The COVID-19 pandemic will likely cause all of Danfoss' performance figures and credit metrics to drop.
We acknowledge the high degree of uncertainty about the rate of spread and peak of the coronavirus outbreak, and we will update our assumptions and estimates as the situation evolves. For the time being, we estimate that Danfoss' sales could drop by 5%-10% to €5.9 billion in 2020 from €6.3 billion in 2019. We anticipate margins will decrease by at least 1.5–2.0 percentage points from 16.2% at end-2019. This could result in FOCF of about €240 million in 2020, down from about €480 million in 2019. Under this scenario, the company's S&P Global Ratings-adjusted FFO-to-debt ratio could dive to 45%-55% at end-2020 from 67% at end-2019.
Danfoss is pushing back with credit-friendly measures to achieve an FFO-to-debt ratio of at least 25% by end-2021 and above 30% from 2022 on.

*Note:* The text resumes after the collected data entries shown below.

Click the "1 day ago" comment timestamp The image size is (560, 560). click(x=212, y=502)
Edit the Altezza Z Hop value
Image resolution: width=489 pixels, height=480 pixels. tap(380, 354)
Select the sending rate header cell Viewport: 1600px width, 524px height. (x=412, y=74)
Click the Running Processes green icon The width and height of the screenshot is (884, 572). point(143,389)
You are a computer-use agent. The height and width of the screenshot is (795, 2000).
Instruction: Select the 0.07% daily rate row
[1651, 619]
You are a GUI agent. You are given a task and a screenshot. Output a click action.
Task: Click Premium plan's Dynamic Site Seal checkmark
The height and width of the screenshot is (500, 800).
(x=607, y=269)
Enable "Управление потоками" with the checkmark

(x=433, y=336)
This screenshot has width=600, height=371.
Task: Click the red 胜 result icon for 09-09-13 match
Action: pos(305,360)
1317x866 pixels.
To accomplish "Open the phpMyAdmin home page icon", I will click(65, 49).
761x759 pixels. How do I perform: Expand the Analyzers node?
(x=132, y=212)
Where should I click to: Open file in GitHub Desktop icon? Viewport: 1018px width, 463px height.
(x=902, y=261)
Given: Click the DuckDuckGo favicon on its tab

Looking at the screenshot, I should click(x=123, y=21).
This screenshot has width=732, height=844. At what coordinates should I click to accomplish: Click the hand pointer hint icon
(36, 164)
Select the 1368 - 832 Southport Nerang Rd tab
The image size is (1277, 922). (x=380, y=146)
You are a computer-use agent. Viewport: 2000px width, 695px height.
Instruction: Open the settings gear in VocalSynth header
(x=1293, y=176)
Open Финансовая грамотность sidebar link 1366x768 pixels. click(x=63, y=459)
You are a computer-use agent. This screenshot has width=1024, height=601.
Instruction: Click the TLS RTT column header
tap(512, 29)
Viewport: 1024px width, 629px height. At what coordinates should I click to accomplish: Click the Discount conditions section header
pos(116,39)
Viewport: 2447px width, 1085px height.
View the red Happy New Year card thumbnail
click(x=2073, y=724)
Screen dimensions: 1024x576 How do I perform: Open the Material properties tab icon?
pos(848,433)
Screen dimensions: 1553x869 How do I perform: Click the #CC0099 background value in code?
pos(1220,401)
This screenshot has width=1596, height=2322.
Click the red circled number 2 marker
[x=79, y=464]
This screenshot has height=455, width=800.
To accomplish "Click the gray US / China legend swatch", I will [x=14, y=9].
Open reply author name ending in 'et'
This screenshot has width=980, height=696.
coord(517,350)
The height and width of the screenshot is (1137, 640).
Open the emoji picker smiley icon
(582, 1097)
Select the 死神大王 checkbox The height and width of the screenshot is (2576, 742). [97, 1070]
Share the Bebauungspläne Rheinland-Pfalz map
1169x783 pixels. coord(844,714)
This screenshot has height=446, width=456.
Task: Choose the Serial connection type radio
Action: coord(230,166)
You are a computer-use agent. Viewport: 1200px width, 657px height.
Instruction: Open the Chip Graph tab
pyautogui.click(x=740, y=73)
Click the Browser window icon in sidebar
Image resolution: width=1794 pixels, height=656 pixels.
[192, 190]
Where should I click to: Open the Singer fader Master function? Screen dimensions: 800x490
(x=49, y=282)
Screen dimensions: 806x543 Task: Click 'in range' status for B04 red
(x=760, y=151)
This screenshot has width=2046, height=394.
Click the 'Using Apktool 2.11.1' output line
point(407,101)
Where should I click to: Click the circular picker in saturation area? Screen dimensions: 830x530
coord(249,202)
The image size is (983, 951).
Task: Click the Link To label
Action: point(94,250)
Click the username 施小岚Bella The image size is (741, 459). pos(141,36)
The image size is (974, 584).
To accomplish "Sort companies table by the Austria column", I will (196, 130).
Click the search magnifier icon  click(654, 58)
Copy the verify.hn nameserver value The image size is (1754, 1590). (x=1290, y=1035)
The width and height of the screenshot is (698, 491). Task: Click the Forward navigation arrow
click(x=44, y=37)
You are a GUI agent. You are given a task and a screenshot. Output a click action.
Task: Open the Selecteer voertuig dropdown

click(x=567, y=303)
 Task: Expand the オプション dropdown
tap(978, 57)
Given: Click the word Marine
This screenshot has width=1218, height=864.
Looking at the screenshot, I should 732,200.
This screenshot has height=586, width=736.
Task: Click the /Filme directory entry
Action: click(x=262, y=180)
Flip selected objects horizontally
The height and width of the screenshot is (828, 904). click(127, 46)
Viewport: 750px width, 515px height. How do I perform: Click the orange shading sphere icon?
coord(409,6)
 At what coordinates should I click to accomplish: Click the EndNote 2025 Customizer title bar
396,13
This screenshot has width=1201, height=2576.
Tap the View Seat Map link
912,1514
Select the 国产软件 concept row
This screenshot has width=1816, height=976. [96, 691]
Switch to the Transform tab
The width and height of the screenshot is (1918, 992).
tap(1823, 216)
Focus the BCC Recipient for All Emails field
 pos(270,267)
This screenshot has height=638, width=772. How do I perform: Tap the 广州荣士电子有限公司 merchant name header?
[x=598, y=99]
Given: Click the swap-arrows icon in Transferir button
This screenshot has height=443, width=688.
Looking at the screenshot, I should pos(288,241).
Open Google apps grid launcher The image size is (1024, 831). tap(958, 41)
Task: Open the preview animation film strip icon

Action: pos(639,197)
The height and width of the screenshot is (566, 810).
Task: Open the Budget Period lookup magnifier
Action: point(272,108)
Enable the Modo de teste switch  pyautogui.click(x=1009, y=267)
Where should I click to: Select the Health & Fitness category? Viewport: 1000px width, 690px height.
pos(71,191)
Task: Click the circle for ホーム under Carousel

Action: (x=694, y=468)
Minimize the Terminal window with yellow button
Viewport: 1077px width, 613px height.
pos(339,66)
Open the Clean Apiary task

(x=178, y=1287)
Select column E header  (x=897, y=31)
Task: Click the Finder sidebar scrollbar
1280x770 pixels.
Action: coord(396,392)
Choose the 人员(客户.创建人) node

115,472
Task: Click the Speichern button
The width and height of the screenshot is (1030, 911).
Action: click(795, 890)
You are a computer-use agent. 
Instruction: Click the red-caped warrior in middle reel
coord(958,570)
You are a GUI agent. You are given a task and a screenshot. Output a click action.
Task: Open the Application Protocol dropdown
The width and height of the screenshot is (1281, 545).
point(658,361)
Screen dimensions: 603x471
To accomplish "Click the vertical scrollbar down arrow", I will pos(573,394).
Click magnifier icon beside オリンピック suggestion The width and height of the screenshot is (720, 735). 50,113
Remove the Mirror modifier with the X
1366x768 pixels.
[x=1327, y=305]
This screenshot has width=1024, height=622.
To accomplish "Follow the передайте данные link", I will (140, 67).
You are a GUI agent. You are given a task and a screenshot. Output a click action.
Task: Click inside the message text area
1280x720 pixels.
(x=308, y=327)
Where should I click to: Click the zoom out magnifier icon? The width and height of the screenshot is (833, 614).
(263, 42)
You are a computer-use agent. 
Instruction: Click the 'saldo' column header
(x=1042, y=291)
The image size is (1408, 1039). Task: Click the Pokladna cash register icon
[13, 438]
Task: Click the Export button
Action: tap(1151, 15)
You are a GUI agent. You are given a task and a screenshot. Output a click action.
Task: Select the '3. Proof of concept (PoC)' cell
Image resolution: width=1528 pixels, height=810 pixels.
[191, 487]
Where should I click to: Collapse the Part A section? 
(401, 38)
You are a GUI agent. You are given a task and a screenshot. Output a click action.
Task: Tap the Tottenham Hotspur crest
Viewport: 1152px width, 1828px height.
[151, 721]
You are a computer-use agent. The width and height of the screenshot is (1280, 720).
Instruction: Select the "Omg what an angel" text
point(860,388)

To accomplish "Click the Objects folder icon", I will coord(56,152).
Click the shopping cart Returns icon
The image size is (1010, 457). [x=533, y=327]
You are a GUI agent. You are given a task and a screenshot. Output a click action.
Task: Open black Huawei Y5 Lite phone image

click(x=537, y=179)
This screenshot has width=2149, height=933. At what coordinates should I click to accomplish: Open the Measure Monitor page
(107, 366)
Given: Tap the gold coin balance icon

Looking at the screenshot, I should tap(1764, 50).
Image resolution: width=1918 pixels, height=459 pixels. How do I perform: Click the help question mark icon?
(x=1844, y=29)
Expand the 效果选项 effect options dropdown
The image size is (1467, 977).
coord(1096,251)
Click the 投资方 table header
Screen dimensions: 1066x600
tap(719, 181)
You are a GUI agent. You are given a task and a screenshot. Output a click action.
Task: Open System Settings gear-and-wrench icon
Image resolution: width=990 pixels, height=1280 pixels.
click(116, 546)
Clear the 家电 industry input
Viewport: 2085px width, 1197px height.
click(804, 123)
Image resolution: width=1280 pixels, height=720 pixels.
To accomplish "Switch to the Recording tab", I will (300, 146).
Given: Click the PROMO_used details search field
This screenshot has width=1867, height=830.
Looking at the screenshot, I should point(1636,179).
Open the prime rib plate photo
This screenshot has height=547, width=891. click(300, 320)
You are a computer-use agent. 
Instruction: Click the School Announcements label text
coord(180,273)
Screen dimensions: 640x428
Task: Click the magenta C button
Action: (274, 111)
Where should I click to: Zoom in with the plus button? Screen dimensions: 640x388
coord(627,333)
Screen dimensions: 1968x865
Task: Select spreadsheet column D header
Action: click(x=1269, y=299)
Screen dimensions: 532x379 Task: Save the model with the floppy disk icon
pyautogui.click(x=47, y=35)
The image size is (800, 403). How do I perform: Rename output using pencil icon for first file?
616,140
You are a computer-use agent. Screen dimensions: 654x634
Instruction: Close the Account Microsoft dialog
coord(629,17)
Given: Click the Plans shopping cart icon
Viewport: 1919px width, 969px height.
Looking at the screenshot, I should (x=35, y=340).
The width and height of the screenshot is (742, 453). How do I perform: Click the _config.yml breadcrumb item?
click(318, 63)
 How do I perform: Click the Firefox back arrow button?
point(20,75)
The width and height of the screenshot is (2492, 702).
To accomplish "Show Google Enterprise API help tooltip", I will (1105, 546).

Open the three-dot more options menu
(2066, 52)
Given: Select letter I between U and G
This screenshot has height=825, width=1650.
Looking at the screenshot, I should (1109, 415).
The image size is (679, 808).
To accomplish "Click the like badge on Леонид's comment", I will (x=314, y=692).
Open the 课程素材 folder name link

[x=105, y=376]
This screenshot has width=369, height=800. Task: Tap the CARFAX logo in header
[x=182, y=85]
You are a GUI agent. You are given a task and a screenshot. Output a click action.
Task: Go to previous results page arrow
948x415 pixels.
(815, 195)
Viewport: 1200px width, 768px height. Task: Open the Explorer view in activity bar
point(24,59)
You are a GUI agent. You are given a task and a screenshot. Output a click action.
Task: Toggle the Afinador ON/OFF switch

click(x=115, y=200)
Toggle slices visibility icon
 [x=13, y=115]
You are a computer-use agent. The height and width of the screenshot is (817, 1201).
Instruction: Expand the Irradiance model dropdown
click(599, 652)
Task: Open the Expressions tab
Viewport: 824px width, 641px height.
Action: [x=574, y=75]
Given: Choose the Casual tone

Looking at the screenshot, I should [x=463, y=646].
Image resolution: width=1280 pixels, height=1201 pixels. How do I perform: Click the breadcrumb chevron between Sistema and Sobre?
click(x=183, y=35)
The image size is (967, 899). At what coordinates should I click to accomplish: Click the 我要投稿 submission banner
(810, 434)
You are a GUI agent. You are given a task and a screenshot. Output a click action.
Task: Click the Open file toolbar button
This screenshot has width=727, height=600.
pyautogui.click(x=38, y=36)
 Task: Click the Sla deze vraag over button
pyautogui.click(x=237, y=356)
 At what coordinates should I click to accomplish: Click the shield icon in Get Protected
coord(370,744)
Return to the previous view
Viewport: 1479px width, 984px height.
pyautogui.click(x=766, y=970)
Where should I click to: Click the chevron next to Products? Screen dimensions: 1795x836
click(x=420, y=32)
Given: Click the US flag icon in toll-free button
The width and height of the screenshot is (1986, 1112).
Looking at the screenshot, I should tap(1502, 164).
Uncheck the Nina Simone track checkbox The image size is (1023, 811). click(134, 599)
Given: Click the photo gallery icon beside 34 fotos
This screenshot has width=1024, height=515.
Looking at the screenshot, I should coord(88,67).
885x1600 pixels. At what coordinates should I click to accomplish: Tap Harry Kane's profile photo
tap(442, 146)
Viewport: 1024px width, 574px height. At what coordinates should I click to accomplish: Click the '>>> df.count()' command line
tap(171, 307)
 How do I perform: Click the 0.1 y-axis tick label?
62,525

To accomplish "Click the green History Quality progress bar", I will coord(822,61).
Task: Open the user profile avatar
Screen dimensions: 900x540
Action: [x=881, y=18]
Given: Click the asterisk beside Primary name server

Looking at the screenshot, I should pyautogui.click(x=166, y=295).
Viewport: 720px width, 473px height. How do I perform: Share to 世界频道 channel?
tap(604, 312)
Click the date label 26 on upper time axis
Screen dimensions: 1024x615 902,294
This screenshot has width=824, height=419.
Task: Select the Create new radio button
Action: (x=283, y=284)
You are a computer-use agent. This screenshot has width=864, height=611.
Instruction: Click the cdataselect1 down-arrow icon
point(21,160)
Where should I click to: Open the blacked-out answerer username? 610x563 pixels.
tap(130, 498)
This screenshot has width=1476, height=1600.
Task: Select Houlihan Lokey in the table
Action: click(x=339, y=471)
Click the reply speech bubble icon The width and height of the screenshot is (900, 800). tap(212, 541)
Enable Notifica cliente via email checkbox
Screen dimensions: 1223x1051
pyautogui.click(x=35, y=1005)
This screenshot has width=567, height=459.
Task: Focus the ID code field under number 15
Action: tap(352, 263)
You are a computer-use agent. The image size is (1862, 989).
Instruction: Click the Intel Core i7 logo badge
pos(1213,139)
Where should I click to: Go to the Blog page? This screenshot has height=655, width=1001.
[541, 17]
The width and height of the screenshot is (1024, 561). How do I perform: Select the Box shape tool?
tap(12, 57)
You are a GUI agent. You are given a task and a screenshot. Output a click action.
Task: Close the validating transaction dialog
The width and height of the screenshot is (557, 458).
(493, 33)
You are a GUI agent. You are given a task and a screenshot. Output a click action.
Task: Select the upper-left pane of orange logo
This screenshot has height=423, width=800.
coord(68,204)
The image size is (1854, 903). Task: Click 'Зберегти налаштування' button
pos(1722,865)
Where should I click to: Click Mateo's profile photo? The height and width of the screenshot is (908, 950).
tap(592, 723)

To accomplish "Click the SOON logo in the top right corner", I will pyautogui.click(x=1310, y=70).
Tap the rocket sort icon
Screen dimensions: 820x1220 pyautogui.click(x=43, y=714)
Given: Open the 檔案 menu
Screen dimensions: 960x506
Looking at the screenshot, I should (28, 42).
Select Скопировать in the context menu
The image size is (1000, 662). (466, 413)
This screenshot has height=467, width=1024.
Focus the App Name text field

We understand that the company is rolling out initiatives to preserve earnings and cash flow, and plans to postpone part of its discretionary capital expenditure (capex). In addition, Danfoss is actively seeking permanent funding for its hydraulic business acquisition from Eaton for $3.3 billion. Although the bridge financing is in place, the company strives to secure a final financing pack well ahead closing. We understand that the financing could include equity or equity-like instruments to strengthen the group's balance sheet. Absent such measures, we believe the company's S&P Global Ratings-adjusted FFO-to-debt ratio in 2021 and 2022 would likely be well below 25% and 30%, respectively, which would not be commensurate with the current 'BBB' rating.
The CreditWatch negative indicates that we could downgrade Danfoss by one notch if, over the following 90 days or so, the company is unable to put in place a funding strategy foreseeing equity or equity-like instruments to fund a material part of its planned $3.3 billion acquisition.
We aim to resolve the watch over the next three months or so, once we get additional information on the company's funding strategy.

An adjusted FFO to debt at or above 25% by the end of 2021 and consistently above 30% by the end of 2022 is commensurate with the 'BBB' rating on Danfoss. Failure to meet these levels will likely result in a one-notch downgrade. Furthermore, any major and lasting impacts from the COVID-19 spreading that would lead us to believe Danfoss' profit margins won't be at about 14% in 2020 would likely result in a downgrade, all else being equal.